>> BEGIN
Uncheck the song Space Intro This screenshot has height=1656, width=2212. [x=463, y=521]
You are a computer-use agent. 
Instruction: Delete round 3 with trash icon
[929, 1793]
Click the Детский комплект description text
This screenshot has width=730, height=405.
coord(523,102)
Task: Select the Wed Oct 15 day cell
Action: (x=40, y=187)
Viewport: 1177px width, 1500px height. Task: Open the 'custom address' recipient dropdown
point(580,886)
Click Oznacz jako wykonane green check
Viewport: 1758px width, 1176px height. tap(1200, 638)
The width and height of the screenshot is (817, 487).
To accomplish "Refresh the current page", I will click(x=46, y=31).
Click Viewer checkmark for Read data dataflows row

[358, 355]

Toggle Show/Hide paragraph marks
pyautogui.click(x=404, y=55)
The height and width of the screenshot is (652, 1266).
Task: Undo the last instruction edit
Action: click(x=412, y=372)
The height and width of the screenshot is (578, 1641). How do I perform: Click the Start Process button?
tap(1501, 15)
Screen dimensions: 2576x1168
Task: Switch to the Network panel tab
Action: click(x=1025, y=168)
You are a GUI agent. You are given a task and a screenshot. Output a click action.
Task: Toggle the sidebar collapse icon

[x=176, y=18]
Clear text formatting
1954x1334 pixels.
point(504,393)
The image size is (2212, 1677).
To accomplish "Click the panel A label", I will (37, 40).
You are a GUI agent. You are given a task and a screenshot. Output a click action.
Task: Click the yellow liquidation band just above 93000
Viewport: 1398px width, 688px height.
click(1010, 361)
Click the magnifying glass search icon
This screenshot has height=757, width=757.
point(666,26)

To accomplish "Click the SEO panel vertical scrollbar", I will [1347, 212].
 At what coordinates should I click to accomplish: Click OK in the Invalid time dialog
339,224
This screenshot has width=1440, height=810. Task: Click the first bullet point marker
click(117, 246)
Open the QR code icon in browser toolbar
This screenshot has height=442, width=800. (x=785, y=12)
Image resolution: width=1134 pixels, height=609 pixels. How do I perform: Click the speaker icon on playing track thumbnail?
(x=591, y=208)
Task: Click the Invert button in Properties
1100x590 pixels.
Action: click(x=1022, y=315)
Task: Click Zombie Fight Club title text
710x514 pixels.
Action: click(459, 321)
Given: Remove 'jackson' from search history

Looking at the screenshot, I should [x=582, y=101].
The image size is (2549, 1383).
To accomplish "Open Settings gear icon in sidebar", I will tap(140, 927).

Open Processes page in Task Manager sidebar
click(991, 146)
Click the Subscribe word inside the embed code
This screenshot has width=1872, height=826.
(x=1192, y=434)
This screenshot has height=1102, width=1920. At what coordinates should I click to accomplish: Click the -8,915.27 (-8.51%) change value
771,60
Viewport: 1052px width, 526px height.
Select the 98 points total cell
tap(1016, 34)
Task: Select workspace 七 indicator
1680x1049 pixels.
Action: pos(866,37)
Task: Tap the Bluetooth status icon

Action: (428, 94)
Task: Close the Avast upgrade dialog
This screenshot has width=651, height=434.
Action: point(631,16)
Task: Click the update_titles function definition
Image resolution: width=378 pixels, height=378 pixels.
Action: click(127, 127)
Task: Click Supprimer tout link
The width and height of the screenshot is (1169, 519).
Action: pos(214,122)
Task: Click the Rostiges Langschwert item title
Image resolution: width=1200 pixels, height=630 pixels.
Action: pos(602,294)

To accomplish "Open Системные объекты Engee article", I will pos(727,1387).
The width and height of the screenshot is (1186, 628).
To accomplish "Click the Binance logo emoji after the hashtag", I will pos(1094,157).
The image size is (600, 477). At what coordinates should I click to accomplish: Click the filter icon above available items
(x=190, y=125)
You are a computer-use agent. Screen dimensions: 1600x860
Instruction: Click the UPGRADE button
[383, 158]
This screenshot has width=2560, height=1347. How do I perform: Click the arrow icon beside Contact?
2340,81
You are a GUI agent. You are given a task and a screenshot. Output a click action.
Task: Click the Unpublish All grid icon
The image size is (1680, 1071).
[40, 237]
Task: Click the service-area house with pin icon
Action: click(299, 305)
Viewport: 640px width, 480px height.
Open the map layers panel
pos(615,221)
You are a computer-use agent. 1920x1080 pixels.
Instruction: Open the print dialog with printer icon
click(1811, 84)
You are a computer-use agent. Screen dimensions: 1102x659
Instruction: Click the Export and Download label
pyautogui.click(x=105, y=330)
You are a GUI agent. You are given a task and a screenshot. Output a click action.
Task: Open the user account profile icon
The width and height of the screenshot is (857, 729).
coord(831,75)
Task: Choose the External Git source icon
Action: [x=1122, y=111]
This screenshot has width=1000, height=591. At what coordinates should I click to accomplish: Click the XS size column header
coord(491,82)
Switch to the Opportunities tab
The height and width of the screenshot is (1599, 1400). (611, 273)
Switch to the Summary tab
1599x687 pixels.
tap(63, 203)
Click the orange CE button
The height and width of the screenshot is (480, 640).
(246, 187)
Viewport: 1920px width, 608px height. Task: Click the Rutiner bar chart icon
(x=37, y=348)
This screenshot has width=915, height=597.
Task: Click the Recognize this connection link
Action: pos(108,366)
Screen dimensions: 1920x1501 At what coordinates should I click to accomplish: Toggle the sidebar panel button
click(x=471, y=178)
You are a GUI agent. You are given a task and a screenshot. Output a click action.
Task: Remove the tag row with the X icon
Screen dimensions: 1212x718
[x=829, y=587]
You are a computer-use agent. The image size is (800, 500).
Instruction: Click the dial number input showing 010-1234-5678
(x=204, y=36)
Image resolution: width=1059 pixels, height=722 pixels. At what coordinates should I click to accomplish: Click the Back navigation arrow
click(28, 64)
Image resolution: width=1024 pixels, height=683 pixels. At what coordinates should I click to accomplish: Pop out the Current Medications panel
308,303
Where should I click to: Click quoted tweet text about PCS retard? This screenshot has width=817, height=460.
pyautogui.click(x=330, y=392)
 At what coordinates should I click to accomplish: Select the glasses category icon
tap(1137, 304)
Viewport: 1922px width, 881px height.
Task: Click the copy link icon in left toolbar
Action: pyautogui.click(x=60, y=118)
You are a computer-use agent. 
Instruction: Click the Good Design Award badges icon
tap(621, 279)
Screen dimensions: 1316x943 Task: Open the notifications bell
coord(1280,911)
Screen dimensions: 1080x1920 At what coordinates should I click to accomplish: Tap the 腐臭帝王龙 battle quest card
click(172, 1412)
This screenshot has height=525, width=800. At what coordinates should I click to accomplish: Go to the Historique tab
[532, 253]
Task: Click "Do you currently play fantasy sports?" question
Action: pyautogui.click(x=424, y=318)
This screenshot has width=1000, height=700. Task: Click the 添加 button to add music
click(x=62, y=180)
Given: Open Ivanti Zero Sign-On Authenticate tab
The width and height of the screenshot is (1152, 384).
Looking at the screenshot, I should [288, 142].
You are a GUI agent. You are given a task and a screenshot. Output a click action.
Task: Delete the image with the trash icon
>> END
■ Stated exercise
Pull out each line of the entries above that contains the word "Select". Treat uppercase and lowercase as different.

■ Solved problem
Task: Select the Wed Oct 15 day cell
Select the 98 points total cell
Task: Select workspace 七 indicator
 At what coordinates should I click to accomplish: Select the glasses category icon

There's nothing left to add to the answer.